Hindustan Times, New Delhi | Byhindustantimes.com | Edited by Poulomi Ghosh
Dec 12, 2020 01:58 PM IST

Pune’s SII is preparing to manufacture enough vaccines for the government as well as private makers.

Serum Institute of India’s CEO Adar Poonawalla has said India’s vaccination drive may begin by January 2021 as his company is hoping to get emergency-use authorisation by December end. Speaking at the Economic Times Global Business Summit, Poonawalla said life is likely to become normal by September-October 2021 as by then there will be enough vaccines for everyone.

Adar Poonawalla hopes SII will get emergency-use authorisation of its vaccine candidate by December. (HT Photo)
Adar Poonawalla hopes SII will get emergency-use authorisation of its vaccine candidate by December. (HT Photo)

“We might get emergency license by this month-end, but licence for wider use might come at a later date. But, we are confident that if the regulators give a nod, India’s vaccination drive can start by January 2021,” Poonawalla said.

Pune’s SII is preparing to manufacture enough vaccines for the government as well as private makers.

An expert committee of the Central Drugs Standard Control Organisation has sought additional safety and efficacy data from Serum Institute and Bharat Biotech as their applications for emergency-use authorisation came up for review. From SII, the expert committee has sought an upgraded safety data of phase 2 and phase 3 clinical trials in the country, immunogenicity data from the clinical trial in the UK and India along with the outcome of the assessment of the UK Medicines and Healthcare products Regulatory Agency.
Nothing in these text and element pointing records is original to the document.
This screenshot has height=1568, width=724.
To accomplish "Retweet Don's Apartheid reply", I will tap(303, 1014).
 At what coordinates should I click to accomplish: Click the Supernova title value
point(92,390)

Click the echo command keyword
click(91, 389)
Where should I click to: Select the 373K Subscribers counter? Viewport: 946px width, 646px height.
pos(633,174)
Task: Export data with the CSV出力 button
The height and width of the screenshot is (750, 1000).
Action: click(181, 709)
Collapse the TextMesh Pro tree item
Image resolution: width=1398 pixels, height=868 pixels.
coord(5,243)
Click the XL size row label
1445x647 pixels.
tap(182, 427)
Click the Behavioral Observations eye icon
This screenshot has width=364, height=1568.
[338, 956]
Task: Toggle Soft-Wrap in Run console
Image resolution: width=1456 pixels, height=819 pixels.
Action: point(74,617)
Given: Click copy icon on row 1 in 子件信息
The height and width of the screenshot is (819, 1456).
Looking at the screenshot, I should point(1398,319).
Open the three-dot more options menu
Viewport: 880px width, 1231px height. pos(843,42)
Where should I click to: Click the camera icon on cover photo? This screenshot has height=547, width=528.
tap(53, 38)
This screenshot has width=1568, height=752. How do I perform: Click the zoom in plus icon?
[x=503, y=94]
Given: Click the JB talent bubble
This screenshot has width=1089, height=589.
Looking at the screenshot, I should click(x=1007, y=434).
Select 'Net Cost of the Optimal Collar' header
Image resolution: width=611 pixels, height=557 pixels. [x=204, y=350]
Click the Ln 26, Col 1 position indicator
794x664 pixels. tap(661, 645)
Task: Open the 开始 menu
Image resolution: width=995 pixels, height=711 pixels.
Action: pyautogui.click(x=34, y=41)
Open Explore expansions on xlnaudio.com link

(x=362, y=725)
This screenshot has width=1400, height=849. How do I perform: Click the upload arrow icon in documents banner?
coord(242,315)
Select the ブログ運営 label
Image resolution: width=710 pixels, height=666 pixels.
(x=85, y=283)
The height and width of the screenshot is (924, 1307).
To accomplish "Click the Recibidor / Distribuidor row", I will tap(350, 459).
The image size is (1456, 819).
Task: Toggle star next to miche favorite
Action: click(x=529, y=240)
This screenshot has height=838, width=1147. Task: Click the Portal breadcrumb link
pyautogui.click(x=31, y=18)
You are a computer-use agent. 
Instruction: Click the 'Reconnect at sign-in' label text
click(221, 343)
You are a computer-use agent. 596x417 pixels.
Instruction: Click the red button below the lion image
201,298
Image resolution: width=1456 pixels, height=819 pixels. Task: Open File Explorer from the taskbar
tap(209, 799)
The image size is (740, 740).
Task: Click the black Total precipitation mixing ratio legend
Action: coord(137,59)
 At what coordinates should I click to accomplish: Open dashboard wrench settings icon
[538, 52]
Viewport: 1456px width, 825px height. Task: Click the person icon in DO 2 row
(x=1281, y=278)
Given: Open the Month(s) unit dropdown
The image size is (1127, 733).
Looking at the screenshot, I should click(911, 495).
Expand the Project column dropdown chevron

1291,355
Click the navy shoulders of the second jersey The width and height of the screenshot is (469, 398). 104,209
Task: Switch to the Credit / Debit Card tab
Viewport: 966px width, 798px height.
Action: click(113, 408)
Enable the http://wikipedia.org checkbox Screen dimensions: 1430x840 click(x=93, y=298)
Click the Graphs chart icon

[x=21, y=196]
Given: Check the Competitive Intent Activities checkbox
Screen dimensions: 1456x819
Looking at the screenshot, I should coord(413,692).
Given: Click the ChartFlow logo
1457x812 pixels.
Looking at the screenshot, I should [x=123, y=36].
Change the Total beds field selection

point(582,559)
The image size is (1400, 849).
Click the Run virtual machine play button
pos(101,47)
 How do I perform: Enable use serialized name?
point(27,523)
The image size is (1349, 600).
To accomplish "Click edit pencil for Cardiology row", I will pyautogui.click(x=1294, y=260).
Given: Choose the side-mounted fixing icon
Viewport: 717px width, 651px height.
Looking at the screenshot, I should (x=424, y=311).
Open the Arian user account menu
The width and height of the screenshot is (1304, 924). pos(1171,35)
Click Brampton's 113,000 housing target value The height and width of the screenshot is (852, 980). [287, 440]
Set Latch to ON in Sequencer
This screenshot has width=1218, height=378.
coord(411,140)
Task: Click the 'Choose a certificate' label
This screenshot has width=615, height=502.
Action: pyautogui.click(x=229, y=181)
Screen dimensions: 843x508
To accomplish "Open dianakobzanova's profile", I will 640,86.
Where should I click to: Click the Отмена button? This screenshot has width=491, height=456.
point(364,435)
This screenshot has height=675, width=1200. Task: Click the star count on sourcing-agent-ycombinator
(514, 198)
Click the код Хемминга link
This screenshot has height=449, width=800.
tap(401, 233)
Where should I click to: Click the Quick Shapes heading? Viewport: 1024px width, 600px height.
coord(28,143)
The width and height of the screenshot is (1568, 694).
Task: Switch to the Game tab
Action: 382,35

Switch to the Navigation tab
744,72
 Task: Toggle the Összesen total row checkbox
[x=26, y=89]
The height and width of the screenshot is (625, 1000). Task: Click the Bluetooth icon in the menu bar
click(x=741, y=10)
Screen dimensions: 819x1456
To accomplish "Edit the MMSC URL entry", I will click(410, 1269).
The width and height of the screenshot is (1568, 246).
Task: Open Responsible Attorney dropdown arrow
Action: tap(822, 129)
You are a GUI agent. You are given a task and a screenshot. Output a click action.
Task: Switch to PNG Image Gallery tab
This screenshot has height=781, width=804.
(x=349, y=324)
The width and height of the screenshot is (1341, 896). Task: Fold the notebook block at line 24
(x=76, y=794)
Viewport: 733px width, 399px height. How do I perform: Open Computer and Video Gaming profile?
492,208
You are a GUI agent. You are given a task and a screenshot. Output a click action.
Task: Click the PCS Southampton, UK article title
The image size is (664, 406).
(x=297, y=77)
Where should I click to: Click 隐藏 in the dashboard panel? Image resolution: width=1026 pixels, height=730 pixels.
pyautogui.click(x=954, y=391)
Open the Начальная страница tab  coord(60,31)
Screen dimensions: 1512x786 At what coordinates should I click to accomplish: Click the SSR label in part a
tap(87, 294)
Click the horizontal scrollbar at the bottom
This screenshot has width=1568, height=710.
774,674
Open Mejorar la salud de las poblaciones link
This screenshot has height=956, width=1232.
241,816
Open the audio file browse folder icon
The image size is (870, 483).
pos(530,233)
Oxford University’s Covid-19 vaccine will be priced at Rs 500-600, Poonawalla had said during the Hindustan Times Leadership Summit. “Emergency use authorisation will be for healthcare workers and other frontline workers, and by March- April, the vaccine should be available for use to general public. Emergency use licensure is based on the positive UK results. There is a good T-cell and antibody response but nobody at this stage can answer whether these vaccines can protect long-term,” he had said.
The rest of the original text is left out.